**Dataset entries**
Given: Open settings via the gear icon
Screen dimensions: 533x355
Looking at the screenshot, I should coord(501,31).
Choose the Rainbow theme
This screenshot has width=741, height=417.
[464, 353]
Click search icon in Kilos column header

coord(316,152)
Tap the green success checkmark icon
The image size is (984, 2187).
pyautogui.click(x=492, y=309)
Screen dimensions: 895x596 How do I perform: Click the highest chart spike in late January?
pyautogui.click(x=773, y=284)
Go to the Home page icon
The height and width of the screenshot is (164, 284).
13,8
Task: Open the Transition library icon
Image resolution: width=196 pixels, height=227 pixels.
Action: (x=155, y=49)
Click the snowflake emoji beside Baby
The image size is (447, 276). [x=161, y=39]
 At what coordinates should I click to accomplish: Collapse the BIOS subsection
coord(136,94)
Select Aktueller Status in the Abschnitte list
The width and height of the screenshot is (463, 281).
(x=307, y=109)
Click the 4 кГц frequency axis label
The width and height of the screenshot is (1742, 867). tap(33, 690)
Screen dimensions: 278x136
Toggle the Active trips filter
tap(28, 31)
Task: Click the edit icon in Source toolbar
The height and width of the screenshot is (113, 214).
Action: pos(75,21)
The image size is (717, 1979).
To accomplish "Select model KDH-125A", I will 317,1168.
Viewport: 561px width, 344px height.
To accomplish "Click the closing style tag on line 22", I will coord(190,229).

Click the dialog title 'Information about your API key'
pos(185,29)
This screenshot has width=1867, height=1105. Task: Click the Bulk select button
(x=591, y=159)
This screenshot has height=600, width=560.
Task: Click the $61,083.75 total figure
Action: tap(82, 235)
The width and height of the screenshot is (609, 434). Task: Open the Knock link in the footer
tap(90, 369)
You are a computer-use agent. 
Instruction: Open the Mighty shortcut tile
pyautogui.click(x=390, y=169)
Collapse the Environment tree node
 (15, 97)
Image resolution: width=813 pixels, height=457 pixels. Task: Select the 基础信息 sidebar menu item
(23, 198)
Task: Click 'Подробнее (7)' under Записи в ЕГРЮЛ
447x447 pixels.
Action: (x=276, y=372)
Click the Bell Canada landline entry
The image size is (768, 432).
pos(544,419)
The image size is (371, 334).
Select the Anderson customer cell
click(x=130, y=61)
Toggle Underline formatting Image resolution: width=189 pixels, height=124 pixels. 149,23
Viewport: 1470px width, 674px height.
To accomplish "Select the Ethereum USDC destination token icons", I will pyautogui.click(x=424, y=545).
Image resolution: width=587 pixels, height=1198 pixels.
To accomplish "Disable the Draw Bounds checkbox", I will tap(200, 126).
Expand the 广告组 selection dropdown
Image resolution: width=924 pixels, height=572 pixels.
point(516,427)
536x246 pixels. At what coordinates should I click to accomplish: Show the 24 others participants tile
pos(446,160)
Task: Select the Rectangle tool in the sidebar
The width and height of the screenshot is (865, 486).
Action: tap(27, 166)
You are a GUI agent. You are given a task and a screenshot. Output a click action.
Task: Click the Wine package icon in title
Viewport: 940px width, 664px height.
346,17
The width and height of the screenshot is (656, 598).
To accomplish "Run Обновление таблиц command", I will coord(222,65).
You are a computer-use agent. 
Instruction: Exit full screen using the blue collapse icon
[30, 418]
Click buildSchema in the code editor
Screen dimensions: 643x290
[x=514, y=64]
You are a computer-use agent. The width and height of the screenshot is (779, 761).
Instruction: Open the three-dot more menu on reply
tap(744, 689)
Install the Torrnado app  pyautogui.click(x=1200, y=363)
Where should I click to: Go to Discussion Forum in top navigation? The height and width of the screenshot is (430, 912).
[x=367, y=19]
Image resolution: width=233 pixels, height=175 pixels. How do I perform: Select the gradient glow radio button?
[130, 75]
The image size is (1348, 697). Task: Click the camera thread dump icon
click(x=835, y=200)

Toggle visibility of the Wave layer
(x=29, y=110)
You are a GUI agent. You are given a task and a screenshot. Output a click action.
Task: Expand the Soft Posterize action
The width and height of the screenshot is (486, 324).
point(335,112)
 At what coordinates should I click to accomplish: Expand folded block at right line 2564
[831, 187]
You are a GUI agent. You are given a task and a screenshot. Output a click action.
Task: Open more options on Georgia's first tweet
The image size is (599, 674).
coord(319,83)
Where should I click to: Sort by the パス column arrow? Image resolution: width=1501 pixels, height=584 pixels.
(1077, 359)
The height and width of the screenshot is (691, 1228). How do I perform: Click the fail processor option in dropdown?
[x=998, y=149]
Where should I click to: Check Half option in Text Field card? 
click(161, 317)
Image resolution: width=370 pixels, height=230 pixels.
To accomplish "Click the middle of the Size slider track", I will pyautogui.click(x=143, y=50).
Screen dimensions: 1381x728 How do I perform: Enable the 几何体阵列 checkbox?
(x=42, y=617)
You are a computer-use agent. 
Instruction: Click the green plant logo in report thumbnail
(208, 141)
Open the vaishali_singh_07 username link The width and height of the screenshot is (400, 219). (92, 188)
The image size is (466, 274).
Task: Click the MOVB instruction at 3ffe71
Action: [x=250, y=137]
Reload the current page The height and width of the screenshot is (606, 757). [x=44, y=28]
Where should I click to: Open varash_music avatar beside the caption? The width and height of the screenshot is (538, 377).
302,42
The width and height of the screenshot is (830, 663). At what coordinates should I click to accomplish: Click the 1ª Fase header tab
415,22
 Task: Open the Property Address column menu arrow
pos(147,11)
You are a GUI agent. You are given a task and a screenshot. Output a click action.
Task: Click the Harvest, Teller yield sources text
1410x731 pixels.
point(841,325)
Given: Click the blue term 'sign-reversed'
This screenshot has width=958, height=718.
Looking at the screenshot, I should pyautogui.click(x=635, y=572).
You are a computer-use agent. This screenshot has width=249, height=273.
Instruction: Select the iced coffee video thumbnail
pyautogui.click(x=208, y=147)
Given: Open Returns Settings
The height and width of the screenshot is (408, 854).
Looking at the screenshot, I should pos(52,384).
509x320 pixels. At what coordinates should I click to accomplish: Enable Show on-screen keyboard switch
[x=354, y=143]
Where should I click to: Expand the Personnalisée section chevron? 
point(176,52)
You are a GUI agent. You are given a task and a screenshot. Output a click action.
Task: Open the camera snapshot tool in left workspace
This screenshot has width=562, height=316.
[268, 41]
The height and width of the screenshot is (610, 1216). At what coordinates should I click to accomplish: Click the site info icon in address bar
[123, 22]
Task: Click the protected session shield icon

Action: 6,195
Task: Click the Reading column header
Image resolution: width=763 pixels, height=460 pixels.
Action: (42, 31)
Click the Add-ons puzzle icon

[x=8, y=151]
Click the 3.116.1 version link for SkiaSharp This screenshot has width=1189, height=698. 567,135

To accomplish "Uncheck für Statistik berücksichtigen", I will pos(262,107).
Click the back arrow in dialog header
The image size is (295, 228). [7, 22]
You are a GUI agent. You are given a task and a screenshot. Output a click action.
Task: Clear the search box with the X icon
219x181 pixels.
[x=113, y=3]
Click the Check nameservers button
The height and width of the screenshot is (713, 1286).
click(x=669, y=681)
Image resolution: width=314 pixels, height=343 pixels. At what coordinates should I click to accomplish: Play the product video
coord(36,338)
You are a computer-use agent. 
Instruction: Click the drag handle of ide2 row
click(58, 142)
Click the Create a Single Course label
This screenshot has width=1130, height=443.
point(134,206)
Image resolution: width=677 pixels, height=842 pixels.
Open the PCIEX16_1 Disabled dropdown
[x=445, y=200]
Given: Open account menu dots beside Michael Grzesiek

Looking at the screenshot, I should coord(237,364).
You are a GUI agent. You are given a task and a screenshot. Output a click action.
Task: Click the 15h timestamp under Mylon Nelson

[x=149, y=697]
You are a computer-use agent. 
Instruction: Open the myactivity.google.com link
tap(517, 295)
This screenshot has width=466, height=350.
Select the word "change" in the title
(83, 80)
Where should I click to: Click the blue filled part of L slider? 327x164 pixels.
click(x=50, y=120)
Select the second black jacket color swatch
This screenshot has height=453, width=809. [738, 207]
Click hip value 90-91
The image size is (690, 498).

**EXERCISE OBJECTIVE**
Lines from the one holding "Select the second black jacket color swatch" to the last line of the records: return these exactly, and only these.

**RESULT OF THE TASK**
Select the second black jacket color swatch
This screenshot has height=453, width=809. [738, 207]
Click hip value 90-91
The image size is (690, 498).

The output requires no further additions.